In a large retrospective study of Japanese patients with Xlinked disease, treatment with RAS blockade therapy was associated with a delay in the onset of renal failure (previously referred to as end-stage renal disease). Exposure to RAS blocking therapy vs no exposure delayed renal failure with truncating (median age 28 vs. 16 years) and non-truncating (median age 50 vs. 33 years) mutations.

Currently there is no specific treatment for AS, but several studies are underway with different drugs such as anti- miRNA21, STAT3 inhibitors, estimated Glomerular Filtration Rate (eGFR) inhibitors, paricalcitol that would act by reducing the degree of renal fibrosis and its evolution to SDB. At the moment, the FDA has not approved bardoxolone for patients with Alport syndrome because it has not shown sufficient benefit to slow the deterioration of kidney function. The Dapagliflozin and Prevention of Adverse outcomes in Chronic Kidney Disease (DAPA-CKD) clinical trial suggests a beneficial effect of Sodium-Glucose Transport Protein 2 (SGLT2) inhibitors in Chronic Kidney Disease (CKD) of nonmetabolic origin, where the number of patients included with Alport syndrome was low and, therefore, the conclusions cannot be extrapolated to this population at this time and its study should be expanded. The EMPA-KIDNEY study was recently published in which it was observed that empaglifozin slows the decline in glomerular filtration in all subgroups with albuminuria, so SGLT2 inhibitors could be beneficial for Alport syndrome. The observational study “Guard Alport” will be carried out by Prof. Oliver Gross, where the effect of Sodium-Glucose Linked Transporter (SGLT) inhibitors will be studied in patients diagnosed with Alport syndrome (NCT02378805). Therapies with stem cells that would act at the level of the glomerular basement membrane and chaperones that could act directly on the triple helix of the collagen IV chain are in the research stage.

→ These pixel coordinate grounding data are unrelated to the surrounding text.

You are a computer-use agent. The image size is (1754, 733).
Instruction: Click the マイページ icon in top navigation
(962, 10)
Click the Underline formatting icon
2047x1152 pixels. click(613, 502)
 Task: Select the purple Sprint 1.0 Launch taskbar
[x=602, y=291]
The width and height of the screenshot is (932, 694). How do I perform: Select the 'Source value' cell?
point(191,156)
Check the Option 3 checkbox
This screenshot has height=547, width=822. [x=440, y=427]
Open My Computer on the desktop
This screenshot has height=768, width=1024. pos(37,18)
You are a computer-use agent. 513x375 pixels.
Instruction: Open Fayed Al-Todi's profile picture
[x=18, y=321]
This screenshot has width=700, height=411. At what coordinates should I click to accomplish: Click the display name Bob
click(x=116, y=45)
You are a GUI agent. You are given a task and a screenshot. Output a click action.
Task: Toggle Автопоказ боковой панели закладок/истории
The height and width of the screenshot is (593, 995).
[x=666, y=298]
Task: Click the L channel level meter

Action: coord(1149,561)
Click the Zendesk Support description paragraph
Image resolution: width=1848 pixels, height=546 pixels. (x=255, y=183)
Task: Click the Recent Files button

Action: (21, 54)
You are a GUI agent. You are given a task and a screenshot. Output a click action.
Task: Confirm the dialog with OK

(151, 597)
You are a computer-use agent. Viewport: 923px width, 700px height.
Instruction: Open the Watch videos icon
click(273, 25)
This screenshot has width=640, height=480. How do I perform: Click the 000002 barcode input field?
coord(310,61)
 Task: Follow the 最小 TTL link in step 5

In the case of our patient, there was no possibility of treatment improvement with the strategy of Renin-Angiotensin-Aldosterone System (RAAS) blockade and SGLT inhibitors because she already presented with advanced kidney disease [26-29].

Conclusion

The genetic and clinical complexities of Alport syndrome and the related alport kidney diseases make the classification of patients with less severe manifestations difficult and subjective. These patients are much more numerous than those with classic severe AS, so there is an urgency to ensure that they receive appropriate attention and care from nephrologists even if the risk of KF is low. Although the working group recommended classifying patients based on mode of inheritance, in this review we proposed a more detailed patient classification across the disease spectrum by severity of AS phenotypes, from the classic severe AS (XLAS in males and ARAS), in which there is no intact collagen α3α4α5(IV) in the GBM, to hematuric Alport kidney disease, the most favorable prognosis with only a slightly increased risk of KF over the general population. We also emphasized those patients with a proteinuria-predominant Alport kidney disease presentation (Group 3) who might be diagnosed as FSGS and given unnecessary immunosuppressive therapy. It is now clear that a variant in COL4A3, COL4A4 and COL4A5 is a risk factor for CKD. Whether one thinks of people with these variants as having a single disease with a spectrum of phenotypes (Alport syndrome) or as having distinct disorders (Alport syndrome or thin basement membrane nephropathy), it is important that they have regular follow-up by a primary provider or nephrologist and initiation of ACE-inhibitor therapy when appropriate. It is likewise vital that clinicians attempt to establish a definitive diagnosis in people with persistent glomerular hematuria. Individuals diagnosed with Alport syndrome or found to have COL4A variants should be informed by clinicians about Alport syndrome registries to help further our understanding of the disease and responses to intervention.